DATA EXCERPTS START
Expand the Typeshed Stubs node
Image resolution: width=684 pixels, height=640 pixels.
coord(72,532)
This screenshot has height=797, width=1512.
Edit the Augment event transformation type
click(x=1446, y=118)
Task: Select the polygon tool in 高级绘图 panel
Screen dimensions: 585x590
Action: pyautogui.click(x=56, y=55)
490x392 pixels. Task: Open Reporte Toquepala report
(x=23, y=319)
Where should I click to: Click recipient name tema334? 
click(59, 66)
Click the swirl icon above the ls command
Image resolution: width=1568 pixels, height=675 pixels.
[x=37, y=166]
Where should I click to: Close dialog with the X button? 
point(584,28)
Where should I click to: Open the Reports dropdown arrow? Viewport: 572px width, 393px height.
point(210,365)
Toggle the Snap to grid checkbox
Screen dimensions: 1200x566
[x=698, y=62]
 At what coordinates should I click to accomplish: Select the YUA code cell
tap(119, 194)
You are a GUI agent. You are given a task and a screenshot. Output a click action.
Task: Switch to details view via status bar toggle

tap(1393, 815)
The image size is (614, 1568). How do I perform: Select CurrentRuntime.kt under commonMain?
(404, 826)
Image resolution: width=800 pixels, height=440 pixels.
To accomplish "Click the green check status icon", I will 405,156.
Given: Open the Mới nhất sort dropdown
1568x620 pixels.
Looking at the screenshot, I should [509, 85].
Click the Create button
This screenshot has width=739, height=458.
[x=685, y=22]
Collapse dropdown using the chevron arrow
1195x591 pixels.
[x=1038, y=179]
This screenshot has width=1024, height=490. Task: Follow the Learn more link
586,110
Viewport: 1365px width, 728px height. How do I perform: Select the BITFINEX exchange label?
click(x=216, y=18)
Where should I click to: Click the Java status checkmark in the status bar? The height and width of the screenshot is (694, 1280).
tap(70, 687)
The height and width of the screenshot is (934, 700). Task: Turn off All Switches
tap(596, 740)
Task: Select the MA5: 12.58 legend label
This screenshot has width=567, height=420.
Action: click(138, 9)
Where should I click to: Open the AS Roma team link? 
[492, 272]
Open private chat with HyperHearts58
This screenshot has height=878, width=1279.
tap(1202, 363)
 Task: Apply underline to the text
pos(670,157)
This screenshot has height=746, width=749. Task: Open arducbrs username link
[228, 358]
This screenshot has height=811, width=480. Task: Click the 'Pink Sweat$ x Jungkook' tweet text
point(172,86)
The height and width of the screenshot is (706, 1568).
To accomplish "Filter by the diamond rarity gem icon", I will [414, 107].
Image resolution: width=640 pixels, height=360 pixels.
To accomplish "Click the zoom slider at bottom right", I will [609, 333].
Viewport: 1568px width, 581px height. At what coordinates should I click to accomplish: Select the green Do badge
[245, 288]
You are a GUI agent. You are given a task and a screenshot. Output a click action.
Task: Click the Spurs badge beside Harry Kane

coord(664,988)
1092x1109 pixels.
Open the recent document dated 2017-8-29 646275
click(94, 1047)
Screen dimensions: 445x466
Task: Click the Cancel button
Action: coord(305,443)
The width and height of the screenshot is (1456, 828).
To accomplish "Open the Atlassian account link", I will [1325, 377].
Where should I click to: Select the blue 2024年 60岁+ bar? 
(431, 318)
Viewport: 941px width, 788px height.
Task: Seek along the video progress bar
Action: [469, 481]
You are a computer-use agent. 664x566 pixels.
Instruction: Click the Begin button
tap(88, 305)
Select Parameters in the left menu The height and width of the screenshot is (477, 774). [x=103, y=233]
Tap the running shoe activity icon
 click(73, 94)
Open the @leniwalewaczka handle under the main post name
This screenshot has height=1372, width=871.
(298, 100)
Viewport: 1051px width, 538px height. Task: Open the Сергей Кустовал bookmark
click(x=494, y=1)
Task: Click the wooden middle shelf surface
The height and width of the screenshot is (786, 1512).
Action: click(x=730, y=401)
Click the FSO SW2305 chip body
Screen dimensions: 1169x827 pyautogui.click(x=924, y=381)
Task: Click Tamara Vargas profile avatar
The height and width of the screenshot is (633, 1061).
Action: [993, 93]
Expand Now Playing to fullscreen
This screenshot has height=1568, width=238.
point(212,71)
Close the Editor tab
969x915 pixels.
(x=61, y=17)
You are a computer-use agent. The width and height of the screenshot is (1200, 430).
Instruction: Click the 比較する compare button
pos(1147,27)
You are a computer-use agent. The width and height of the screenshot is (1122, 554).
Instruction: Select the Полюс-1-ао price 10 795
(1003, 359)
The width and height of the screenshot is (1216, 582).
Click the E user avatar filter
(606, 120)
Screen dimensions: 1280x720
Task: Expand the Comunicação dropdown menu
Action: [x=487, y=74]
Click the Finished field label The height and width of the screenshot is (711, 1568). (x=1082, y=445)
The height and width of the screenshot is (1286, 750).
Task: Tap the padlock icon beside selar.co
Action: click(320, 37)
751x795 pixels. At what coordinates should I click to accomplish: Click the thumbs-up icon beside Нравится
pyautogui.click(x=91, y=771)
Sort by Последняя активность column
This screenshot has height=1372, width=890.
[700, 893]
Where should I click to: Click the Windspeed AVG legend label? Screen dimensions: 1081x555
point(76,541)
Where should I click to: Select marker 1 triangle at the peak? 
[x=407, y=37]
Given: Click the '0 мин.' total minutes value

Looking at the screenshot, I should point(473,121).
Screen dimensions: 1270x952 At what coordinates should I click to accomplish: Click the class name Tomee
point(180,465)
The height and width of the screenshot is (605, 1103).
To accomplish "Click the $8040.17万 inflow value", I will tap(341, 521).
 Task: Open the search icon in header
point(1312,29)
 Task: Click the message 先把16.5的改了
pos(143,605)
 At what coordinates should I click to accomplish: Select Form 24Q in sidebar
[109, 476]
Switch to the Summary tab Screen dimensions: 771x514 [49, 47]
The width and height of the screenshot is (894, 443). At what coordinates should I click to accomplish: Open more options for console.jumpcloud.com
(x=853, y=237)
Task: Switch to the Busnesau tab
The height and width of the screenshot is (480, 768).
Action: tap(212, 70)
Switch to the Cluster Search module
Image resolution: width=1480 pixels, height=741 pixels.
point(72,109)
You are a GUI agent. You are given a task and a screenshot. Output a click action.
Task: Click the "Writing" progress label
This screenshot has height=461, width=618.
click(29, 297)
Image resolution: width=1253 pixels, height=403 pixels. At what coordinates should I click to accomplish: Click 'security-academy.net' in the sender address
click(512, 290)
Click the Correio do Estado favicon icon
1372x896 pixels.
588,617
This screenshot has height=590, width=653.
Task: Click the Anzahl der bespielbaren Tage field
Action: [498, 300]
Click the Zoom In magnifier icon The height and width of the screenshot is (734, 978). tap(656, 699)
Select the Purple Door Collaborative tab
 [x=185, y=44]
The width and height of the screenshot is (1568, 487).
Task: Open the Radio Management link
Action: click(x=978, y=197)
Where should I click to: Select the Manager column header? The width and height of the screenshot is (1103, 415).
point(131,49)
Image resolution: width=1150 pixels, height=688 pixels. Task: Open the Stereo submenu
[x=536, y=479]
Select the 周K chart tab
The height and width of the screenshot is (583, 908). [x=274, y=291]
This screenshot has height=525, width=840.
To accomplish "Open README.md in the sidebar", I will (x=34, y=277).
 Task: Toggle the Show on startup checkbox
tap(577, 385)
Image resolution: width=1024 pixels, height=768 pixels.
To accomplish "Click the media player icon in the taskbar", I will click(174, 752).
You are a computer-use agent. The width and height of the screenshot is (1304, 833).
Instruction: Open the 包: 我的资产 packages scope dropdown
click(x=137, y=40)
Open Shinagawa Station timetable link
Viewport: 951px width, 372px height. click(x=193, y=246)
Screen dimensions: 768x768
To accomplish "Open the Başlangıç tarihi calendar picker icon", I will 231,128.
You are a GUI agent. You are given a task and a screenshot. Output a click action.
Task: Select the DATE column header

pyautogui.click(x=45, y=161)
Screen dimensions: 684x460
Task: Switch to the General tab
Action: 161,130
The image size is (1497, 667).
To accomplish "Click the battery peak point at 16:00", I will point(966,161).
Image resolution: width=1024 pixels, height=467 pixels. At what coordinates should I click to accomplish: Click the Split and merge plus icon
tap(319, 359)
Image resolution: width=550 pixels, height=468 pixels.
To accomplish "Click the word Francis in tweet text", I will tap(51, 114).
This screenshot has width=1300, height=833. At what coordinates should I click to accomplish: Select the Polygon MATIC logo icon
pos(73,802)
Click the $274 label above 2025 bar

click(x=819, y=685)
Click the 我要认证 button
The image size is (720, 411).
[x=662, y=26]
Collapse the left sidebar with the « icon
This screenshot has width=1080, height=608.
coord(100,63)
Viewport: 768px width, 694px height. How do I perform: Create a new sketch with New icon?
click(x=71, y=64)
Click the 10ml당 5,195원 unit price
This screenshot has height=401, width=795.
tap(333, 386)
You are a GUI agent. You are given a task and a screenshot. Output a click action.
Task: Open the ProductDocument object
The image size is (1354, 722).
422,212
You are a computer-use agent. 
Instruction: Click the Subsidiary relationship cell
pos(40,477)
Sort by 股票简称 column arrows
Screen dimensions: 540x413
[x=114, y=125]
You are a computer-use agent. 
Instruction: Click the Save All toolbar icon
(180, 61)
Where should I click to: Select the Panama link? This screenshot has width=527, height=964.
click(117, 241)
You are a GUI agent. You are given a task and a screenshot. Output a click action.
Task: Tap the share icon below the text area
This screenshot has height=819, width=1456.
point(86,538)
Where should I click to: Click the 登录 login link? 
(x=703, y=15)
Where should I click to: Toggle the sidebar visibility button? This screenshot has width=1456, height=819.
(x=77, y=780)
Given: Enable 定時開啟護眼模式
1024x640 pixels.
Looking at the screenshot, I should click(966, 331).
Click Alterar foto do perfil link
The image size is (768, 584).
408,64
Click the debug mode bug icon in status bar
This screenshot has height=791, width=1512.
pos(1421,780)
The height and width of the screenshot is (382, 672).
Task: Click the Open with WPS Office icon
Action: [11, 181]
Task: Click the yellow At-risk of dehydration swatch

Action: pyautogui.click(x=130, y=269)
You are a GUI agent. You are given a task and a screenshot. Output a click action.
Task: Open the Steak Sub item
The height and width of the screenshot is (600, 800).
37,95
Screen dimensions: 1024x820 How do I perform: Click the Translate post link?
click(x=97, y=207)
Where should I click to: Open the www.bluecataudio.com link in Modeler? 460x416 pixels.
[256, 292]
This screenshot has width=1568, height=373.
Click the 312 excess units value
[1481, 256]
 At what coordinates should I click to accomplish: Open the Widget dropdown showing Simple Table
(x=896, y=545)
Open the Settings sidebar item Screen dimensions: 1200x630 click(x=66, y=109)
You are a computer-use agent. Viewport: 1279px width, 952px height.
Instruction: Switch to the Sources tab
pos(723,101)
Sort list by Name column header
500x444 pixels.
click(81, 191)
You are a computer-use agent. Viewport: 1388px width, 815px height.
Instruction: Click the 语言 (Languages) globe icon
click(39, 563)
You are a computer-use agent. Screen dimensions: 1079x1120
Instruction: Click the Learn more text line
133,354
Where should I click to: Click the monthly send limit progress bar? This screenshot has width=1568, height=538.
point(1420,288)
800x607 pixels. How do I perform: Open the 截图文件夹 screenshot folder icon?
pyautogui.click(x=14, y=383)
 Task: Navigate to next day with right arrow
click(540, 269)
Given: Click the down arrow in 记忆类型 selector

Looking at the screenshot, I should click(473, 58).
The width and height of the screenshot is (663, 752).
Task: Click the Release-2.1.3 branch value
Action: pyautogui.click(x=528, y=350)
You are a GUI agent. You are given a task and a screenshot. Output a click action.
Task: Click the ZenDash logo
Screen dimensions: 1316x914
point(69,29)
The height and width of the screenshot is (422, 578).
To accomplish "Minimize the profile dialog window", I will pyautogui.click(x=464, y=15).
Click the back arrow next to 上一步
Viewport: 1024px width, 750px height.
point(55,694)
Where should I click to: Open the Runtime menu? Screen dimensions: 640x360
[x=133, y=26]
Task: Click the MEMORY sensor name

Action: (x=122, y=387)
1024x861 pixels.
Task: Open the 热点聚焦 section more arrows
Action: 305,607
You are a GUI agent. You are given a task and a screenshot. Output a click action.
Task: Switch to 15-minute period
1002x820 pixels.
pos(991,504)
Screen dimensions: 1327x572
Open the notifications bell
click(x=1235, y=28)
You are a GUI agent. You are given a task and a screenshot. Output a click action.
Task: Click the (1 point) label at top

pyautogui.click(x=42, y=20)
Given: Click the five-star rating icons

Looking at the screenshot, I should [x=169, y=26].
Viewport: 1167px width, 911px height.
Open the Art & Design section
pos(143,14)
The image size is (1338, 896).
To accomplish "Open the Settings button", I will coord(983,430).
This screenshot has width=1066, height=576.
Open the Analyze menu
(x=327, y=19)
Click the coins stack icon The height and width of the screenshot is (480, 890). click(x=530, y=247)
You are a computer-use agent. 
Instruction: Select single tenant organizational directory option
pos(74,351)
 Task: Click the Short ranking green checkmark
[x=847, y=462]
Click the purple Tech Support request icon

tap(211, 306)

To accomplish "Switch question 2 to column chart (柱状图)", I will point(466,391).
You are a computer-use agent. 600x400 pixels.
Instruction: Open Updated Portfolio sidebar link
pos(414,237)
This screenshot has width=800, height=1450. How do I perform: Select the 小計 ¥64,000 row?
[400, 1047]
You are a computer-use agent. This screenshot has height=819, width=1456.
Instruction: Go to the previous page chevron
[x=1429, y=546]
DATA EXCERPTS END
> TASK BRIEF: Return each line from the records that includes the word "item".

> RESPONSE TO THE EXERCISE:
Task: Open the Steak Sub item
Open the Settings sidebar item Screen dimensions: 1200x630 click(x=66, y=109)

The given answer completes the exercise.